### DIRECTIVE
Copy out the lines from the one containing "Where should I click to: Undo" through the one containing "Action: click(599, 81)", with both of those lines included, reproducing each one word for word.

## begin RECORD SET

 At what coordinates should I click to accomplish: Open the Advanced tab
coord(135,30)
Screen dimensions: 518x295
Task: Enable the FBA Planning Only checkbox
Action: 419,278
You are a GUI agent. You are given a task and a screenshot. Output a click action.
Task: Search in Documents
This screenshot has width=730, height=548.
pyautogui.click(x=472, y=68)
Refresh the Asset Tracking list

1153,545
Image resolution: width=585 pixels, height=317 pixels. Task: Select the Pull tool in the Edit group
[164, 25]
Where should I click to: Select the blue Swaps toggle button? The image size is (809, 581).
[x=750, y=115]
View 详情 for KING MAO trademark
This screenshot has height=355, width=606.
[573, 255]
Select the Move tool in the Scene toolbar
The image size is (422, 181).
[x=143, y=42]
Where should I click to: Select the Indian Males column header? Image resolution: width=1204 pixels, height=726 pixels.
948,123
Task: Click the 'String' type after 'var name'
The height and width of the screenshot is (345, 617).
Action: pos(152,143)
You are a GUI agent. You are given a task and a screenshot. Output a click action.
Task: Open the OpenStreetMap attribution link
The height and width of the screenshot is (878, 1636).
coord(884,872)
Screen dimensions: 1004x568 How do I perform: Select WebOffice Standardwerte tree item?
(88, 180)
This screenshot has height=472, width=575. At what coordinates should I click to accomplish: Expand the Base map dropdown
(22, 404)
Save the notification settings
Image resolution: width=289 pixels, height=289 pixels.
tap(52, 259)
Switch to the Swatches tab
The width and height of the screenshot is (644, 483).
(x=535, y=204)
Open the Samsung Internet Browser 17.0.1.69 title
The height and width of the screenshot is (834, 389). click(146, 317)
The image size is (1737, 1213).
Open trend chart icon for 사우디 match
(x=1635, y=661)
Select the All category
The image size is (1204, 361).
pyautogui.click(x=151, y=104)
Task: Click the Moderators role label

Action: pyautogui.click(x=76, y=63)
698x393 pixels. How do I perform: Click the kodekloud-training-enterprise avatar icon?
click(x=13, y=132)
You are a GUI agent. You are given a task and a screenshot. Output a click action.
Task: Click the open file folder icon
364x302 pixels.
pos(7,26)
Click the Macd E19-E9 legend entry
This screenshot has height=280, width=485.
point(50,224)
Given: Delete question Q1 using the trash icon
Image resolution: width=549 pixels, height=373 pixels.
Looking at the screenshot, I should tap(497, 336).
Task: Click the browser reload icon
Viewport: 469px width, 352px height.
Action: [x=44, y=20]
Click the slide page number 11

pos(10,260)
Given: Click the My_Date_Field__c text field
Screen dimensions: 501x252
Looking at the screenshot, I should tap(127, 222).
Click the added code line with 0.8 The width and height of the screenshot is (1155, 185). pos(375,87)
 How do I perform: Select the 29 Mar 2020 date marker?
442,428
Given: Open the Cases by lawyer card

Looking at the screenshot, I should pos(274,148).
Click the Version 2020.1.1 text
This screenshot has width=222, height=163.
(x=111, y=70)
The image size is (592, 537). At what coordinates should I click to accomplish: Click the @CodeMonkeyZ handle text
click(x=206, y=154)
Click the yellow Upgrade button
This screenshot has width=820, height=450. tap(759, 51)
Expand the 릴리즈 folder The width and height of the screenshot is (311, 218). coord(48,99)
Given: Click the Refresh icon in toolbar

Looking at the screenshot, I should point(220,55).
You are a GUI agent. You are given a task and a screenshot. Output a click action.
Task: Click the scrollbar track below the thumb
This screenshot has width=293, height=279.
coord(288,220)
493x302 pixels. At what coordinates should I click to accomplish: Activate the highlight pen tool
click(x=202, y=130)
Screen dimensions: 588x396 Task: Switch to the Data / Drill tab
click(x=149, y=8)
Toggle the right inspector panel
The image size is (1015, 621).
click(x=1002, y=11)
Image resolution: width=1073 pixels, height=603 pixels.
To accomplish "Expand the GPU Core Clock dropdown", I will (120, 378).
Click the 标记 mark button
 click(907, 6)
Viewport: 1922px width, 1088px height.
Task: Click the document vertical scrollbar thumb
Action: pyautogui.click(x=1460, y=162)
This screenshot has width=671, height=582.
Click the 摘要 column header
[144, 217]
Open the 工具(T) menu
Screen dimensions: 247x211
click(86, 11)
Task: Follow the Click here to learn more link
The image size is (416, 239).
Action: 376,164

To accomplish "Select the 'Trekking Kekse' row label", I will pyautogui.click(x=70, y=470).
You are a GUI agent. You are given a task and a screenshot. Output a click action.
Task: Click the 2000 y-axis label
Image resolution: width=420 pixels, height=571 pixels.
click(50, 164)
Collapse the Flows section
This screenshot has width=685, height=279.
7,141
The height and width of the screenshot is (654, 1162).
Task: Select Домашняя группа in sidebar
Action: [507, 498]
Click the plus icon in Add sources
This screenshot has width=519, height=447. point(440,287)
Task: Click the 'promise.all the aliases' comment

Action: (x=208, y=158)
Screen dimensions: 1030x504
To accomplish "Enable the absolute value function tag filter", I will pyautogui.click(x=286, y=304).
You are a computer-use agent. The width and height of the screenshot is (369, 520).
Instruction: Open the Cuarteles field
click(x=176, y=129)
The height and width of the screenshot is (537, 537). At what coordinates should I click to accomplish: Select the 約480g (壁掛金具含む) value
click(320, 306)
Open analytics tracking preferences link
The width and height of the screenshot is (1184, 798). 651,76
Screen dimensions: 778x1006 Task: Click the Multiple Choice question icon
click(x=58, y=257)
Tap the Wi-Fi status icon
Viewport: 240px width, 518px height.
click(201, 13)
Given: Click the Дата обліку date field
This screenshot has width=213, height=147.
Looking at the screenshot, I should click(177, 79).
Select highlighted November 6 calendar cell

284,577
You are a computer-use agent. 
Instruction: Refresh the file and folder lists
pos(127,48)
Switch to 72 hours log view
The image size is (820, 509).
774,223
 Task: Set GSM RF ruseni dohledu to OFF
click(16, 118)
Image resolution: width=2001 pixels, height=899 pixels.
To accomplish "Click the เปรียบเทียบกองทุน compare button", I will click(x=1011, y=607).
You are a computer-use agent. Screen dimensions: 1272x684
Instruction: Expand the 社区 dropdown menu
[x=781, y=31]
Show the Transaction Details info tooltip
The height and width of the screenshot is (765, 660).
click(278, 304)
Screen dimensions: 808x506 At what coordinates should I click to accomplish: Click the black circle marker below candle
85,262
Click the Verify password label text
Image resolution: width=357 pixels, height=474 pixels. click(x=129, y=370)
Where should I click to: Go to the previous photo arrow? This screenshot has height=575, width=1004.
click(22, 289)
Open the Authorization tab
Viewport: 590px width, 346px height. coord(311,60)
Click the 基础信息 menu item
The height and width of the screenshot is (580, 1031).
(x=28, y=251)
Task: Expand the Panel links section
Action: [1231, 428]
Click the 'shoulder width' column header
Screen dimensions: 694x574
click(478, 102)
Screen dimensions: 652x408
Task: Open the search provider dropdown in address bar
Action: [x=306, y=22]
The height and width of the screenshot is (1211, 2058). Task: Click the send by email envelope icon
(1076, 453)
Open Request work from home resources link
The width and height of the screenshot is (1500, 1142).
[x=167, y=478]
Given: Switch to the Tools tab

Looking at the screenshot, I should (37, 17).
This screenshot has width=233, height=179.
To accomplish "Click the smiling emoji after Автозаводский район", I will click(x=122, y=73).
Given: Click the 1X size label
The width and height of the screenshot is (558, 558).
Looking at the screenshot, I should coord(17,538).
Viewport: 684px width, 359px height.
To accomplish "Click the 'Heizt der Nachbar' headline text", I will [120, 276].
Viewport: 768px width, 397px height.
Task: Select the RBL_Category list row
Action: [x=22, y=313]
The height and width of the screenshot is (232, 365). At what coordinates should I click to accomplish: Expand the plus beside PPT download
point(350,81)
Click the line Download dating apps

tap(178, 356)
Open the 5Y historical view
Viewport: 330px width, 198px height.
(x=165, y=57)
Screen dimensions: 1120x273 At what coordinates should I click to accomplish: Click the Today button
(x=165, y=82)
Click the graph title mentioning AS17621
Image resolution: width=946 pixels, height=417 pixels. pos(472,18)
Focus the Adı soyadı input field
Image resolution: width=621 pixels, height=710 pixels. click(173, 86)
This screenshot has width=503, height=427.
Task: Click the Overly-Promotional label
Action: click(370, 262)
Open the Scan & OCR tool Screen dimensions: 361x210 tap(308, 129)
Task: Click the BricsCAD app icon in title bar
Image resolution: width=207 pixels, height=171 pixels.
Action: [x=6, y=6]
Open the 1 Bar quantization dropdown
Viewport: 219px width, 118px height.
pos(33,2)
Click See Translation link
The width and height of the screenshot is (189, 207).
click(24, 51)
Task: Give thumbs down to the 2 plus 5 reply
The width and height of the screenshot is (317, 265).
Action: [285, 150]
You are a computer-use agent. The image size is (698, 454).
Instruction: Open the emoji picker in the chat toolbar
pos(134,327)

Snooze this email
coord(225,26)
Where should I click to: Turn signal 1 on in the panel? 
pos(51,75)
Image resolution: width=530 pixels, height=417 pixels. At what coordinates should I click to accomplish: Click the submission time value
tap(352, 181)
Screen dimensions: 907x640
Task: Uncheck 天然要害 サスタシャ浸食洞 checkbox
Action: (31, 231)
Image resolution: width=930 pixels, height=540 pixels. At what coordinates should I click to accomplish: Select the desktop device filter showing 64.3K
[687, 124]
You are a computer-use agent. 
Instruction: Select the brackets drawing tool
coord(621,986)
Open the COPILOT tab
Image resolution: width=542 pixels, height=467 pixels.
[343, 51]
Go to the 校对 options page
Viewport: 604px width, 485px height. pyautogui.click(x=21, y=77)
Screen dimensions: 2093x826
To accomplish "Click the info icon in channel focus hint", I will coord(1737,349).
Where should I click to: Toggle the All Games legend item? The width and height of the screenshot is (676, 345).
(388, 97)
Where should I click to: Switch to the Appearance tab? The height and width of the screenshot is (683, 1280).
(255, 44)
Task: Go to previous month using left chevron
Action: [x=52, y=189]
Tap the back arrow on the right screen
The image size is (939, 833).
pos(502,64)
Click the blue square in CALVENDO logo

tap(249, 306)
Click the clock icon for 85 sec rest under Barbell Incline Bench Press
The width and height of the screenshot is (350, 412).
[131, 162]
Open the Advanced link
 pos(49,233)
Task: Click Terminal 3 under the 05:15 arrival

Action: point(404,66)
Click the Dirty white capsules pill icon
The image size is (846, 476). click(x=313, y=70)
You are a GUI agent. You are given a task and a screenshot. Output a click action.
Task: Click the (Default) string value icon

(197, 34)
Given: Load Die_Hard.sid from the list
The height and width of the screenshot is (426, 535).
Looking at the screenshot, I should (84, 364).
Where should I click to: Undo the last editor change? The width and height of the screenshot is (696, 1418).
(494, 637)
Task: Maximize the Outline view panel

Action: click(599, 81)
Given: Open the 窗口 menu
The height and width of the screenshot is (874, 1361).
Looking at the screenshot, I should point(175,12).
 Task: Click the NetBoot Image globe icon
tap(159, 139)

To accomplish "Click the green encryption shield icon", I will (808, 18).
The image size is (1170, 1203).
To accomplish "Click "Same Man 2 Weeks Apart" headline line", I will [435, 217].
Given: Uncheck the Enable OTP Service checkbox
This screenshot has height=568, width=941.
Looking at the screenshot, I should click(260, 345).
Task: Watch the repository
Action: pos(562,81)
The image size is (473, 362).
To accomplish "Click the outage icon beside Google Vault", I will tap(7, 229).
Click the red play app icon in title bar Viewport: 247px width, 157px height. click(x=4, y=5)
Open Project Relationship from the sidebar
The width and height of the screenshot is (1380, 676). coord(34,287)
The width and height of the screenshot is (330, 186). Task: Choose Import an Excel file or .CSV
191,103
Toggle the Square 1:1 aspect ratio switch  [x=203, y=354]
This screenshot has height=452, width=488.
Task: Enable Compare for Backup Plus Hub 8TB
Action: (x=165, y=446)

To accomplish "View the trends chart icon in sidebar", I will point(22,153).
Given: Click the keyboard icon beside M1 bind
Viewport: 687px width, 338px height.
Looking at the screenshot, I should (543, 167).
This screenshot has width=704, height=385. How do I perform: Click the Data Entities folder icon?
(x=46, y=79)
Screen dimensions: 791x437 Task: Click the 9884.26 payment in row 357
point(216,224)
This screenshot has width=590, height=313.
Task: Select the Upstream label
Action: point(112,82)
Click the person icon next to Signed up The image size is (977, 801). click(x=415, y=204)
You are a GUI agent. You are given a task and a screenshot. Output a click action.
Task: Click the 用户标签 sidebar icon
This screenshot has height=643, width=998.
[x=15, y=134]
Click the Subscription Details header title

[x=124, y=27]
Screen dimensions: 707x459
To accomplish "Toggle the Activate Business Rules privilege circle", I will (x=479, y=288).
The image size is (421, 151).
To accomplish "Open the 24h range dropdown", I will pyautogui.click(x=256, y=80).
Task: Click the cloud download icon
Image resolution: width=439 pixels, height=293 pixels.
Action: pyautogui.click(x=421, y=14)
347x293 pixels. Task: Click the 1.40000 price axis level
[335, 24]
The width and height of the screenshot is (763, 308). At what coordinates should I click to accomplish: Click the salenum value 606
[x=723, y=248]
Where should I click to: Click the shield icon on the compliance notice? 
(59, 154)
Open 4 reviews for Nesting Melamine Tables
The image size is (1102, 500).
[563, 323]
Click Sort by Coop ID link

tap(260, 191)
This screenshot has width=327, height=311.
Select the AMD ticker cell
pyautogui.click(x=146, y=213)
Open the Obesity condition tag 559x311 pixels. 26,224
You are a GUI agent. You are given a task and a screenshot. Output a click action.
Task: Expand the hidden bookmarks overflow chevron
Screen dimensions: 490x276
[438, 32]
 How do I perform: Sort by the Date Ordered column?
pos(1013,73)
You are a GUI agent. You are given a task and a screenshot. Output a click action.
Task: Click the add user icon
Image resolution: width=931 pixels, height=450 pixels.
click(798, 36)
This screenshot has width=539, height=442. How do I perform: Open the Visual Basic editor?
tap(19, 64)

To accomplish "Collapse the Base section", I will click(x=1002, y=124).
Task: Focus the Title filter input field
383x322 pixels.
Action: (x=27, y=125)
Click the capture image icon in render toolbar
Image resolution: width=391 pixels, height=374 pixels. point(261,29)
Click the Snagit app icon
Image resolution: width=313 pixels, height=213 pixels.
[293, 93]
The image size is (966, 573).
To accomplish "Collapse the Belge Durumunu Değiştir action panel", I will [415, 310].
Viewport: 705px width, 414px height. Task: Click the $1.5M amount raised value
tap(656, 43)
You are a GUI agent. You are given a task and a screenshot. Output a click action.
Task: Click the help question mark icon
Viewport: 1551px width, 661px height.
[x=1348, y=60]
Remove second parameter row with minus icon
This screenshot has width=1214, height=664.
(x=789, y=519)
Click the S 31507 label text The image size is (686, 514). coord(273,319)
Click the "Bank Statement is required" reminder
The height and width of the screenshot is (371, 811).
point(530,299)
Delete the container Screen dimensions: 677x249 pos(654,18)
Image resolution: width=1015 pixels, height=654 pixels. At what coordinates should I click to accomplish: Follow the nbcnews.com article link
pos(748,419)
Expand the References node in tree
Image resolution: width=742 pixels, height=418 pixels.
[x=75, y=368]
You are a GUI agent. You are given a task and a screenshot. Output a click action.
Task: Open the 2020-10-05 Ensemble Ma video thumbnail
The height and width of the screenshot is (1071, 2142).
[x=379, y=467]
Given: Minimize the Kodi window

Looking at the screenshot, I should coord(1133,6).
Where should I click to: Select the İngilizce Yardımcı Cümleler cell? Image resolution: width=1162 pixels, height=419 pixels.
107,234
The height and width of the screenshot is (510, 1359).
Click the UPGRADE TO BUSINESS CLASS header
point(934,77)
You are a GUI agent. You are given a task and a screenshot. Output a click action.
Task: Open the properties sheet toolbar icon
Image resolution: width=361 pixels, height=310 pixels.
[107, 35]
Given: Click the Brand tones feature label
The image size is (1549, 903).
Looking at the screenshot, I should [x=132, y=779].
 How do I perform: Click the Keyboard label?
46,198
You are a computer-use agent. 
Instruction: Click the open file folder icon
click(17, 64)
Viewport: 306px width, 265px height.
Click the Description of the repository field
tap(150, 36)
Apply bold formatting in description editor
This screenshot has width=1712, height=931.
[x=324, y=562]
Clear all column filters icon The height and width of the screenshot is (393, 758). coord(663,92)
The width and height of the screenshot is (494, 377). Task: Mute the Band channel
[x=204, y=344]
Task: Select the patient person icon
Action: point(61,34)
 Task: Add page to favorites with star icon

## end RECORD SET

### FINISHED ANSWER
Where should I click to: Undo the last editor change? The width and height of the screenshot is (696, 1418).
(494, 637)
Task: Maximize the Outline view panel

Action: click(599, 81)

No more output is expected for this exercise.